En lisant les trois notes qui précèdent, mes amis, et ceux qui ne le sont pas, s’étonneront peut-être ; peut-être, les premiers s’affligeront-ils et seront-ils pris d’inquiétude en pensant à l’Archevêque de Grenade et aux effets irrémédiables de l’âge, tandis que les autres se réjouiront de me voir, après avoir tant écrit contre les étymologies, en faire moi-même de fort aventureuses. Je répondrai simplement, que je ne fais point d’étymologies dans le sens vulgaire du mot. Je ne prends pas, au hasard d’un caprice, des mots quelconques que je découpe et dissèque ensuite suivant la fantaisie de mon imagination vagabonde. Je me borne à attirer l’attention des savants sur quelques séries de mots qui s’expliquent, ce me semble, les uns par les autres et que je n’ai pas la prétention d’expliquer définitivement et sans bénéfice d’inventaire. Lorsque je dis que aitoren seme est pour aitonen seme et veut dire « fils de bons pères, de nobles pères » ; lorsque je vois dans aurpegi « visage » le composé ahoz-begi qu’on peut traduire « de bouche à œil, de la bouche aux yeux » ; quand je dis que buruila doit signifier « le mois de tête, de fin » et iraila « le mois en excès, le treizième mois, le mois supplémentaire » dont l’intercalation tri- ou quadriannuelle est nécessaire dans un calendrier lunaire ; je ne saurais être comparé aux amateurs extravagants qui font de yaun « seigneur » yabe-on « bon maître », ce qui est enfantin, ou qui voient dans barrabil « testicule » bi-arra-bil « deux mâles réunis », ce qui est idiot.

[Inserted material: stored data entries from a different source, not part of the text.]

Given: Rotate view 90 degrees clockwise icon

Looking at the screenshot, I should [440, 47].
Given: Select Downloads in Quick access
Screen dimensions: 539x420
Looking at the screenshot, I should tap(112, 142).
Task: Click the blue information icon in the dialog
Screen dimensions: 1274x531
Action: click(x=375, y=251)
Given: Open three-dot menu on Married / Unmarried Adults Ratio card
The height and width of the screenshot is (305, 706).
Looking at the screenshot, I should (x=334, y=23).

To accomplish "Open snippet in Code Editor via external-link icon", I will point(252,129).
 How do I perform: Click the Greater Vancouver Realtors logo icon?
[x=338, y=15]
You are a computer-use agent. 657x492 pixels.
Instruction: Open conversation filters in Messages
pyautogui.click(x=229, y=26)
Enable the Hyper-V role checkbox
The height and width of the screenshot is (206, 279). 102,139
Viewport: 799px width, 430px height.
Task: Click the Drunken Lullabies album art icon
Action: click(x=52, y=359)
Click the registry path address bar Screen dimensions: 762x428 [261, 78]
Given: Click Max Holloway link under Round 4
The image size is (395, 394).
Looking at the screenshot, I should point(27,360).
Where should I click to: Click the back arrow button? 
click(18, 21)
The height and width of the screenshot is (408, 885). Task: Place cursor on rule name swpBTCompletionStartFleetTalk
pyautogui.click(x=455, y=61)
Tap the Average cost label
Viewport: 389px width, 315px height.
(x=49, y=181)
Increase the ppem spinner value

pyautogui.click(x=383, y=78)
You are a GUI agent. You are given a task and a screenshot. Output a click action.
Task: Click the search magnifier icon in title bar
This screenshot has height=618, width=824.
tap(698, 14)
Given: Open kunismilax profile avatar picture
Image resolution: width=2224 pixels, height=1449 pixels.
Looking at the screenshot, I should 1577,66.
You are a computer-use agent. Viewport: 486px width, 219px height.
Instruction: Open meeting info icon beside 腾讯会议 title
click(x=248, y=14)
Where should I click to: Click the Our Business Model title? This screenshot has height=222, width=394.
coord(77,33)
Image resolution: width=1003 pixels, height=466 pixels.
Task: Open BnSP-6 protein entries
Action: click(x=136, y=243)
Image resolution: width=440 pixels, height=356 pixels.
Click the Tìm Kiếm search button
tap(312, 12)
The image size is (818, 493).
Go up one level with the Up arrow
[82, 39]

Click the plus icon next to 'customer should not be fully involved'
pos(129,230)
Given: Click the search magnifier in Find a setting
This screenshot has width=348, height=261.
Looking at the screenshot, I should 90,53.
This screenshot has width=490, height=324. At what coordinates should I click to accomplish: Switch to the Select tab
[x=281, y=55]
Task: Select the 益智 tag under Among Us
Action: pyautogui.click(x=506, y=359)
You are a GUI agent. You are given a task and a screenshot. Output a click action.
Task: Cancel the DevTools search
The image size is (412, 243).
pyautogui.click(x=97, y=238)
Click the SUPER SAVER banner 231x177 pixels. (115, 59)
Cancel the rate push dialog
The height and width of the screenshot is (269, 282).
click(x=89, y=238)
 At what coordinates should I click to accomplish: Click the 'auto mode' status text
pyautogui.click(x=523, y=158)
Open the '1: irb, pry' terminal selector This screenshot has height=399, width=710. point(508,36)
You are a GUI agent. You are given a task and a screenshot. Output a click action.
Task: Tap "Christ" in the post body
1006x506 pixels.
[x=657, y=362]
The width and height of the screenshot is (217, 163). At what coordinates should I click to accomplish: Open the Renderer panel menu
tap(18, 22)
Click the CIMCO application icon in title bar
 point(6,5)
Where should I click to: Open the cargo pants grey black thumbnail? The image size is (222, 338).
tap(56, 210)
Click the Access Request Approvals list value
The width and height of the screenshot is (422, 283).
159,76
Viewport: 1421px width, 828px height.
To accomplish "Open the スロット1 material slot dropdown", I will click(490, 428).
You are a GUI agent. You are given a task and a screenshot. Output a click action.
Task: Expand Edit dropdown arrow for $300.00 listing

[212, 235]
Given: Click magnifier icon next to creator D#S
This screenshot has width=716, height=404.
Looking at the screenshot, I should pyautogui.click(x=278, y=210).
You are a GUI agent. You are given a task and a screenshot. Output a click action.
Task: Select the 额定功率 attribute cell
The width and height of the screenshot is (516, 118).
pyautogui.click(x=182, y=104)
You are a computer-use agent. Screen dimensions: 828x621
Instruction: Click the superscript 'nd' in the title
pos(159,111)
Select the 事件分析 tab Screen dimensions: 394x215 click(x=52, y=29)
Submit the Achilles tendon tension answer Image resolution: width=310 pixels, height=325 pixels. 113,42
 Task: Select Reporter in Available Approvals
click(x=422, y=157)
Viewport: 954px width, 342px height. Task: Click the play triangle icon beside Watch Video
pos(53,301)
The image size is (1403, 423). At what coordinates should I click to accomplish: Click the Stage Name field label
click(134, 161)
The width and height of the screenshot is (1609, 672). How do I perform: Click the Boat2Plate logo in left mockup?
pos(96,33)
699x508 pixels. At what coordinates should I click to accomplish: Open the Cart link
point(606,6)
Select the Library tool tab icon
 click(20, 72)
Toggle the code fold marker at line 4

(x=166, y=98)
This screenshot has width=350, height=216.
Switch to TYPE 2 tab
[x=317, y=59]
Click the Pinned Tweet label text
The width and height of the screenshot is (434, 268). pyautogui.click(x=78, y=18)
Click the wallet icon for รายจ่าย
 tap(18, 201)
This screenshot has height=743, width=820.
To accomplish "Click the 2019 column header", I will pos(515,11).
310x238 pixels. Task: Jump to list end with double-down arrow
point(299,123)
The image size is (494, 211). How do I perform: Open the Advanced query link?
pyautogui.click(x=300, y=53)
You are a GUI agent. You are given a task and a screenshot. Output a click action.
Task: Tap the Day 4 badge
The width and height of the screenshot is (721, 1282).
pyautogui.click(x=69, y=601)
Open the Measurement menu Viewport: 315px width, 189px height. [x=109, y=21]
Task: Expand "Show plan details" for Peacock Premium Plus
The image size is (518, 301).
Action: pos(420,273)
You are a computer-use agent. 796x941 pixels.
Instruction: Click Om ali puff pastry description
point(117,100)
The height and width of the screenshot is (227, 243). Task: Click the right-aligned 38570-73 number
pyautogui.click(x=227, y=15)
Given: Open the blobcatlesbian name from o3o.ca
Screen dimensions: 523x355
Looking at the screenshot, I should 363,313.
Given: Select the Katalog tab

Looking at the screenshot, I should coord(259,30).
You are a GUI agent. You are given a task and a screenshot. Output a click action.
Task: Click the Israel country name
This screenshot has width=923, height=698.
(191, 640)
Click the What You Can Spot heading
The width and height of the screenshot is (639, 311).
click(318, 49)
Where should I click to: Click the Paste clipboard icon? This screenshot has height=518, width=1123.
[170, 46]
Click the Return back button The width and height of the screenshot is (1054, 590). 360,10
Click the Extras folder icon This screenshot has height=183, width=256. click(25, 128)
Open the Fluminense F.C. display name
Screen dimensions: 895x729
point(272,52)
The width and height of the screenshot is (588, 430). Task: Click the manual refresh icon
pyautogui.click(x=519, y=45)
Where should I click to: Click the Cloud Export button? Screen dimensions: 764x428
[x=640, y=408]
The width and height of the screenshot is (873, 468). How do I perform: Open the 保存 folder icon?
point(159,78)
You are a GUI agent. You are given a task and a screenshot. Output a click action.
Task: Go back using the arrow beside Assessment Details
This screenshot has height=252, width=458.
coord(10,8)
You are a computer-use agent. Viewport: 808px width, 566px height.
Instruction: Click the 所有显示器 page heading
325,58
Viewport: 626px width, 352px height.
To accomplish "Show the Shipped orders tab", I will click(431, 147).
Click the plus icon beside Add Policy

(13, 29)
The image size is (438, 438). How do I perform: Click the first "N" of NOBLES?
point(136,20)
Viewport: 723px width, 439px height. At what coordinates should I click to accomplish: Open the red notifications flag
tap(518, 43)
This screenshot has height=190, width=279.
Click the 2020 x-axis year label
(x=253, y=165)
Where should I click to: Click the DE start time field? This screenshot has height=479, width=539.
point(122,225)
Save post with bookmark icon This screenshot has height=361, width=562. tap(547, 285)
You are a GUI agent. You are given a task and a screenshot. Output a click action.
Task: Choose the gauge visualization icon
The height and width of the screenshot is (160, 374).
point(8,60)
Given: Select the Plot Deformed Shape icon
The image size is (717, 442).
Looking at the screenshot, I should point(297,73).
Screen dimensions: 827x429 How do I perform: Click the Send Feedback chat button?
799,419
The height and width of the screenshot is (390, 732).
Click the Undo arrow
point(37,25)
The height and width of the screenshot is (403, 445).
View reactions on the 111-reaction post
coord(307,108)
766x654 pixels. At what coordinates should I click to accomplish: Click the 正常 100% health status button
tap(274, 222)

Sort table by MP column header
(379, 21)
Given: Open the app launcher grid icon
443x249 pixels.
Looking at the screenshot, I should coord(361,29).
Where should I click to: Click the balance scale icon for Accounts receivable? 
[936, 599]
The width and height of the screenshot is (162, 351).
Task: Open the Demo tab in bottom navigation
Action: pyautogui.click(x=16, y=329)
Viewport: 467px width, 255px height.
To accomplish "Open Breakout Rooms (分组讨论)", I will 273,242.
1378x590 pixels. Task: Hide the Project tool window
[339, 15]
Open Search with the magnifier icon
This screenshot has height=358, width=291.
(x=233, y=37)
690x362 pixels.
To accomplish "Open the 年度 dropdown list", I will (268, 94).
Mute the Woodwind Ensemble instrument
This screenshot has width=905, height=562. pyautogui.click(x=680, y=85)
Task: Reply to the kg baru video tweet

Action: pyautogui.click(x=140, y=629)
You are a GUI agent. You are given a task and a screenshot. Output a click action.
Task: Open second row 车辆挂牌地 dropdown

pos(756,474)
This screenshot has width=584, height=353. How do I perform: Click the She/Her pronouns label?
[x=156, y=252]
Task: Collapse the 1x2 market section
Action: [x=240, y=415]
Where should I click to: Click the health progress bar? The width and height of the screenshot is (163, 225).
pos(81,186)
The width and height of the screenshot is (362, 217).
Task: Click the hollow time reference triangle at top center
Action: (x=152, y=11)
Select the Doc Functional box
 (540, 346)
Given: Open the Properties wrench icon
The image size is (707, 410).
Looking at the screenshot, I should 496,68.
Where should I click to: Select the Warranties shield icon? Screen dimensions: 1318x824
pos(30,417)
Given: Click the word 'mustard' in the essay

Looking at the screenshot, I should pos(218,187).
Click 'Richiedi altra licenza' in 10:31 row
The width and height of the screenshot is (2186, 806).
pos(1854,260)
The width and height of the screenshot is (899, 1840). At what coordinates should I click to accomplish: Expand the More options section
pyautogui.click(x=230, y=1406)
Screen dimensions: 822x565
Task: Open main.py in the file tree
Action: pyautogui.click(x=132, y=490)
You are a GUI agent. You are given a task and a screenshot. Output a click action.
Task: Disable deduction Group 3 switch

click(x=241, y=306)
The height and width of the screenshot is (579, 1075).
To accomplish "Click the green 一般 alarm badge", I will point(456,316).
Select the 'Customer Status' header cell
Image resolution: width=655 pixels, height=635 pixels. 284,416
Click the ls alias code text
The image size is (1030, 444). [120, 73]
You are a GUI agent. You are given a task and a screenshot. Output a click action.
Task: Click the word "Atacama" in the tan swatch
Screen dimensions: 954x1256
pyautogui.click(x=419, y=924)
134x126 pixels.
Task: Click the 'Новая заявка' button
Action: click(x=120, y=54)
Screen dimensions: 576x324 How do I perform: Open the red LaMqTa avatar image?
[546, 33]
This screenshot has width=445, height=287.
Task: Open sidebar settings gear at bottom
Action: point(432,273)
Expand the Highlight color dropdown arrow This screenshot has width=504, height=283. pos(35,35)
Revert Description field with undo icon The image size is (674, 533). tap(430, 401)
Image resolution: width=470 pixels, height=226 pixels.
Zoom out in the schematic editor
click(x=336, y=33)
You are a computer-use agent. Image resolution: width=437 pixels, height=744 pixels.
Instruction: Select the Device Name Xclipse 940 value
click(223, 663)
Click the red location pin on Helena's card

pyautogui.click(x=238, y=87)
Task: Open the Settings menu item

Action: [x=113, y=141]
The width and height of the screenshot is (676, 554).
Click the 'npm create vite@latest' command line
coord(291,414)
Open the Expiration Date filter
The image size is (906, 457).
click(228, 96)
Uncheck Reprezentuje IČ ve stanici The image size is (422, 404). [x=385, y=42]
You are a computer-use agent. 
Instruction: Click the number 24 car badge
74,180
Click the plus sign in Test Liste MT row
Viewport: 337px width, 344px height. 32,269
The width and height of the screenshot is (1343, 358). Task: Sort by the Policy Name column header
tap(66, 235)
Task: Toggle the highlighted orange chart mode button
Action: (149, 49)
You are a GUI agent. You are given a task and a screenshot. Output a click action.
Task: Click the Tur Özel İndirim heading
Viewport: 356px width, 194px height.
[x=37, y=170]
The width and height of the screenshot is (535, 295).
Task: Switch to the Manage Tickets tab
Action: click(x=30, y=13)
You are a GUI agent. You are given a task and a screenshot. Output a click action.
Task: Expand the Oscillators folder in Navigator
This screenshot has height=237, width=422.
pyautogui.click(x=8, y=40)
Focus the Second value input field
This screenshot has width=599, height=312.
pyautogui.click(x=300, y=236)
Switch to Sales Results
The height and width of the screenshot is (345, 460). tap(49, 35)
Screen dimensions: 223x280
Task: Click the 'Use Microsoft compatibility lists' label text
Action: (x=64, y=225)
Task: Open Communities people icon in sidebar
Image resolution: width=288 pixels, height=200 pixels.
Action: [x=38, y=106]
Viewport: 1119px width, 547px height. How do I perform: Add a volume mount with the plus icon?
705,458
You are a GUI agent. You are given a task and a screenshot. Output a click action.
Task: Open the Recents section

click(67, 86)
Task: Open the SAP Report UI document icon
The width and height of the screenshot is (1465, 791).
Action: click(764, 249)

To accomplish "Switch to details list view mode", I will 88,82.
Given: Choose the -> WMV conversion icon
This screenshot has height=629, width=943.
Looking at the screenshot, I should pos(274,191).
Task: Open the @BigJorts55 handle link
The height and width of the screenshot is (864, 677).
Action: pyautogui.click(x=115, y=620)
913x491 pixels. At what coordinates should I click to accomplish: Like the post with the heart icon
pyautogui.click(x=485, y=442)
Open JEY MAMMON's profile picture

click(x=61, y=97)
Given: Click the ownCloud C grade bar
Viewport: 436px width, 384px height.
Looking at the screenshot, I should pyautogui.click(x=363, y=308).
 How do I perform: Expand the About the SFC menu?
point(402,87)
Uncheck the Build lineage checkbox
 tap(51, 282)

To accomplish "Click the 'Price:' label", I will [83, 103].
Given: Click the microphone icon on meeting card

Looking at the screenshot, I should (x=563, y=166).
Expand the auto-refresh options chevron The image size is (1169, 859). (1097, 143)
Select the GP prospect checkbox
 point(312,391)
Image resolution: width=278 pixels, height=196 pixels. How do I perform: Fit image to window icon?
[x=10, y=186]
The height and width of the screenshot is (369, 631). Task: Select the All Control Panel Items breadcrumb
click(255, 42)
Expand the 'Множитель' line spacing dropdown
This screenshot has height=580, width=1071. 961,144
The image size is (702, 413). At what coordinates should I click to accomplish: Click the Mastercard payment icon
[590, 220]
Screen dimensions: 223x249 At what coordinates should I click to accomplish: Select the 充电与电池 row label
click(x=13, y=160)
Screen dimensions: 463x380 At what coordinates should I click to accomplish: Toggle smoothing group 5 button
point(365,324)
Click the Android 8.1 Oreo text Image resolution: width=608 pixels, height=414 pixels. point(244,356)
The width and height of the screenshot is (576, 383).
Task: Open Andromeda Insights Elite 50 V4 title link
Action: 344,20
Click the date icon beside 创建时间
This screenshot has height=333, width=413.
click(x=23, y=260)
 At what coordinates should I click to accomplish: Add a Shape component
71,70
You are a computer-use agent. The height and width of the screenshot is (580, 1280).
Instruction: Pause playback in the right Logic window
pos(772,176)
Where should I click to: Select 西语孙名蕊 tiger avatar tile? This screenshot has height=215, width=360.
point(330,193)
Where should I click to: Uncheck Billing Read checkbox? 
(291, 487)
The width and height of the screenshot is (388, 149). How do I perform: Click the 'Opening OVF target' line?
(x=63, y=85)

Je ne fais pas de ces étymologies-là.

Mais il ne faut pas oublier que l’étymologie, la vraie, est le terme ultime de l’étude scientifique d’une langue. Quand on en a bien établi le système phonétique, quand on a dressé le tableau de ses formes grammaticales, quand on a pu faire la liste de ses racines primitives, on peut et on doit aborder l’étude du vocabulaire, rechercher les variations historiques du sens des mots et en séparer les divers éléments, ce qui fournit de précieux documents d’information à l’anthropologie et à la sociologie. Certes, je n’ignore pas que, malgré les travaux récents, la grammaire basque n’est pas faite encore ; mais je crois avoir, après quarante-et-un ans d’études, compris, d’une manière suffisamment générale et précise, ce qu’on appelait naguère le génie et ce que j’appelle l’organisme de la langue, pour pouvoir faire quelques excursions prudentes sur le domaine du vocabulaire. Je ne suis pas infaillible et je ne prétends point imposer ma manière de voir : je remarque, je réfléchis, je propose ; et, si je me trompe, j’aurai du moins signalé un détail à observer ou un problème à résoudre : ce n’est toujours au fond qu’une question de mesure et de méthode.

Julien Vinson.
  1. L’orthographe ots pour otz, kotz, ne m’arrête pas, car nous avons d’autres exemples de permutations entre s et z.
  2. Ilgora et ilbehera signifient proprement « lune en haut » et « lune en bas », c’est-à-dire « lune ascendante » et « lune descendante ».
  3. Je rappelle que le samedi s’appelle ordinairement larunbat (le Recueil de Proverbes de 1596 dit laurenbat) « un quart » et azkenegun « dernier jour ».